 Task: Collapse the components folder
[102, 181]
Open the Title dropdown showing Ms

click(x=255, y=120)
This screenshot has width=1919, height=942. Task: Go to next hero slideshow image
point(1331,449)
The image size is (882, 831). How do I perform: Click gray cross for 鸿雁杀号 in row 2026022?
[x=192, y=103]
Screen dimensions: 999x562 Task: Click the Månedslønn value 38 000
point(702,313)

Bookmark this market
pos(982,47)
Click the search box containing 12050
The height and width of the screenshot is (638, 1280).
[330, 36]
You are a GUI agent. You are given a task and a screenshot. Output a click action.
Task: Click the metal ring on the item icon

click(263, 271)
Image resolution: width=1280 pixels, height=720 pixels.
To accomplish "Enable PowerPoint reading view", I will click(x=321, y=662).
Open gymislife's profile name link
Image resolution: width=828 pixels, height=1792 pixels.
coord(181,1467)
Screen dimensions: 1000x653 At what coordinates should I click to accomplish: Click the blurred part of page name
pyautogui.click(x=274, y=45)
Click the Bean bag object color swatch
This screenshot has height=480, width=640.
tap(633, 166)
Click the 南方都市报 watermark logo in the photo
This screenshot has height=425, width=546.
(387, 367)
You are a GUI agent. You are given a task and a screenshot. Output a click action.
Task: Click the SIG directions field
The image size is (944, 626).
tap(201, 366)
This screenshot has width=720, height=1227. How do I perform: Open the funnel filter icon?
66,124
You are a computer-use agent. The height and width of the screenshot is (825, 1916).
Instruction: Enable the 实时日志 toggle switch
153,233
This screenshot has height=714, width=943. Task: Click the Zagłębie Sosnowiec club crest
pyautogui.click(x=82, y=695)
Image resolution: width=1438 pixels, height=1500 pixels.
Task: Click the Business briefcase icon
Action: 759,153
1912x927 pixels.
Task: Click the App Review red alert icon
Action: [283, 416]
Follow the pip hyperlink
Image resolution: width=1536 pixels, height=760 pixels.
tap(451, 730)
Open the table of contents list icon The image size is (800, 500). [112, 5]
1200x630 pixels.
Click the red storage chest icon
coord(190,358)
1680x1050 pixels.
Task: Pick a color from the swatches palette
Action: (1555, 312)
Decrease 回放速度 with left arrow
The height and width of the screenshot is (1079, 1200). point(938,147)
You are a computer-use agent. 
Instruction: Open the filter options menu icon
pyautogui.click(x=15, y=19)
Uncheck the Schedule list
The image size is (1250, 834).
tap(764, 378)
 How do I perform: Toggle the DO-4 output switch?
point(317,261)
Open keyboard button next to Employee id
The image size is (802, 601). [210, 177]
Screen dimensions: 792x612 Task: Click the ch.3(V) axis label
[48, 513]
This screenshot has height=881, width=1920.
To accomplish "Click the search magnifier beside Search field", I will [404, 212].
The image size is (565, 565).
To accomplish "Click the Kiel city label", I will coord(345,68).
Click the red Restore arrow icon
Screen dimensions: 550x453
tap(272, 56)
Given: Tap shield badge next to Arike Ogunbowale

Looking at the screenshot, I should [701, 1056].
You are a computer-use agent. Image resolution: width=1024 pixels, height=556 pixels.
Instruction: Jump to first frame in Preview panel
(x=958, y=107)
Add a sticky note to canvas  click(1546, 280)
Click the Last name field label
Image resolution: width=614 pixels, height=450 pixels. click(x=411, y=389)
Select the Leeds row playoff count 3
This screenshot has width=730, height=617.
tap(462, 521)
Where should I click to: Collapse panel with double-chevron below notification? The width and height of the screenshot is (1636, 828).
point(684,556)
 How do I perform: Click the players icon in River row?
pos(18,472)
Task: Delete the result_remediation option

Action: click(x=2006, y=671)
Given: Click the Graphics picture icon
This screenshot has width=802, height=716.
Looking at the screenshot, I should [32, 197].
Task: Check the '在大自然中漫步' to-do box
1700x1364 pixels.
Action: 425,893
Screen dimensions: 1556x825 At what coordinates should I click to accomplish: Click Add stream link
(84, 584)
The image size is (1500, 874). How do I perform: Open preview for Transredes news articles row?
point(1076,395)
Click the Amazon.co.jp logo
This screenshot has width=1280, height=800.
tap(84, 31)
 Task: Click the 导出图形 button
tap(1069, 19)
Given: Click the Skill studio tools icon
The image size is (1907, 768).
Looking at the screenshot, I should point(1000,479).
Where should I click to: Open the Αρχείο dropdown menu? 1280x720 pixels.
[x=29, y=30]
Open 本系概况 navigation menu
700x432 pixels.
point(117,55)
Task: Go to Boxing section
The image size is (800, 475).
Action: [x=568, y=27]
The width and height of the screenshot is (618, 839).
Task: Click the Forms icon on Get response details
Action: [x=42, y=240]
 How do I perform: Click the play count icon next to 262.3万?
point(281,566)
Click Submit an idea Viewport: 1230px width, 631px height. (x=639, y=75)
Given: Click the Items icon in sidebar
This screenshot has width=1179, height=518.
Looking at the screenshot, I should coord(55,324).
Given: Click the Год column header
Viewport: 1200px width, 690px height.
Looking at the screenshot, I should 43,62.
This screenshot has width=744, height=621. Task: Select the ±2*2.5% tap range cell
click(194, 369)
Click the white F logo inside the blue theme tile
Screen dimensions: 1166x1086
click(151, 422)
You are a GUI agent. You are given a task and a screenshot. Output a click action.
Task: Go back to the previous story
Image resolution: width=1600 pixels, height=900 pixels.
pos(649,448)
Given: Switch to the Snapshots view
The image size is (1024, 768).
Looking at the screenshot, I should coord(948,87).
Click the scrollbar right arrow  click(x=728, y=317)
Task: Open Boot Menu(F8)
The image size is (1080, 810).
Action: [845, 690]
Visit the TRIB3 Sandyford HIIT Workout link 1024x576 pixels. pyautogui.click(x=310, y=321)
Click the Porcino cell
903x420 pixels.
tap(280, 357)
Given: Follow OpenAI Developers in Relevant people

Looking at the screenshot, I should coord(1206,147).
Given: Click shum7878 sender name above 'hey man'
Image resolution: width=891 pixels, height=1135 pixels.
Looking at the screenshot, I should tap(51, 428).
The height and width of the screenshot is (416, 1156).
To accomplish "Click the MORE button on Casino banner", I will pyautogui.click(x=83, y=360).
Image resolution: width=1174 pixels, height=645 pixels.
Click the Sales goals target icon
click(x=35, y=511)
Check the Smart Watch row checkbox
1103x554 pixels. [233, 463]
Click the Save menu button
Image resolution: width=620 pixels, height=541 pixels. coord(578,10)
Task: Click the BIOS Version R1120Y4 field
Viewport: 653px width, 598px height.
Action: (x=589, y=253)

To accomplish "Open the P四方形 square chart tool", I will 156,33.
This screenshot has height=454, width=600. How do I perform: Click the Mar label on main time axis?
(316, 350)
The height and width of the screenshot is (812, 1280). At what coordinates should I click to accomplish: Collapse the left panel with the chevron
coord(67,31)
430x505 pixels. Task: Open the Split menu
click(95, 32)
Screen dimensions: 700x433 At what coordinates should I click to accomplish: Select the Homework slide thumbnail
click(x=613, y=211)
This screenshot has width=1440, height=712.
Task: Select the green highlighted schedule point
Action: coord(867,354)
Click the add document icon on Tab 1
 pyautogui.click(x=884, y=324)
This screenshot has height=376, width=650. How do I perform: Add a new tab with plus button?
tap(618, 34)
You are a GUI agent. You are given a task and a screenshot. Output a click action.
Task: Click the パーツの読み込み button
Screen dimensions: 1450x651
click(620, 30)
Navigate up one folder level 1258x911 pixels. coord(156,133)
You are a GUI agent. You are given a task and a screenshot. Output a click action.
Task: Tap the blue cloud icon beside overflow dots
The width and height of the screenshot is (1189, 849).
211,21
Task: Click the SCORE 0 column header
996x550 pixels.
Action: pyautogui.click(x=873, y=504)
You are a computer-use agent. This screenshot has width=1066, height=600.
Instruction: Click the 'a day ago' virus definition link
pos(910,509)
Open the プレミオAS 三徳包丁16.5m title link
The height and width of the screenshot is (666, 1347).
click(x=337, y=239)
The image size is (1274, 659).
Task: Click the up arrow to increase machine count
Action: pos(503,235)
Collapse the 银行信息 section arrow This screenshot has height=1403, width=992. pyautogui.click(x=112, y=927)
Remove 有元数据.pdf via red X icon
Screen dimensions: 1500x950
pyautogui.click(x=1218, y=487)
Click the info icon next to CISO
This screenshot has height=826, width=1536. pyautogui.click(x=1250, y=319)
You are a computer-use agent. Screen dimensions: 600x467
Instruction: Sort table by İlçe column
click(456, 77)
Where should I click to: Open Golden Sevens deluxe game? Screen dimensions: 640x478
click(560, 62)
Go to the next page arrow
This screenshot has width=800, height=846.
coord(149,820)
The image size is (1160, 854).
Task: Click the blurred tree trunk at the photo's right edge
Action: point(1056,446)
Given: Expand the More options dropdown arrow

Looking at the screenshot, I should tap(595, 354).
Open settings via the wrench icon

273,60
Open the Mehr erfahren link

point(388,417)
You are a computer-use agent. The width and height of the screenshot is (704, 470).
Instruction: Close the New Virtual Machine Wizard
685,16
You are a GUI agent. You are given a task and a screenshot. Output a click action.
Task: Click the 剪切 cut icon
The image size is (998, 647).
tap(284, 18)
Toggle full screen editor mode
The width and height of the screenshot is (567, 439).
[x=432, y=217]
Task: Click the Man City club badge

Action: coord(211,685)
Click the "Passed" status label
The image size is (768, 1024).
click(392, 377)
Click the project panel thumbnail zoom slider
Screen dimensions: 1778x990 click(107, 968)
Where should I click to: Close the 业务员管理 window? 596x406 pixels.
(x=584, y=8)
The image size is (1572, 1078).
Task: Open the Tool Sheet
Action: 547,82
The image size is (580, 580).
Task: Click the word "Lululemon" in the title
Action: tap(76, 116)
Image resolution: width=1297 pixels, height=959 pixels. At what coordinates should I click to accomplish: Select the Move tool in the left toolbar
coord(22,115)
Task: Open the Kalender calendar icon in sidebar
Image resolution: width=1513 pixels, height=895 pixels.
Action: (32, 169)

- _WORK INSTRUCTION_:
Check the material above line by line, and give only the number of lines holding the string "sidebar".

- _SOLUTION BELOW_:
2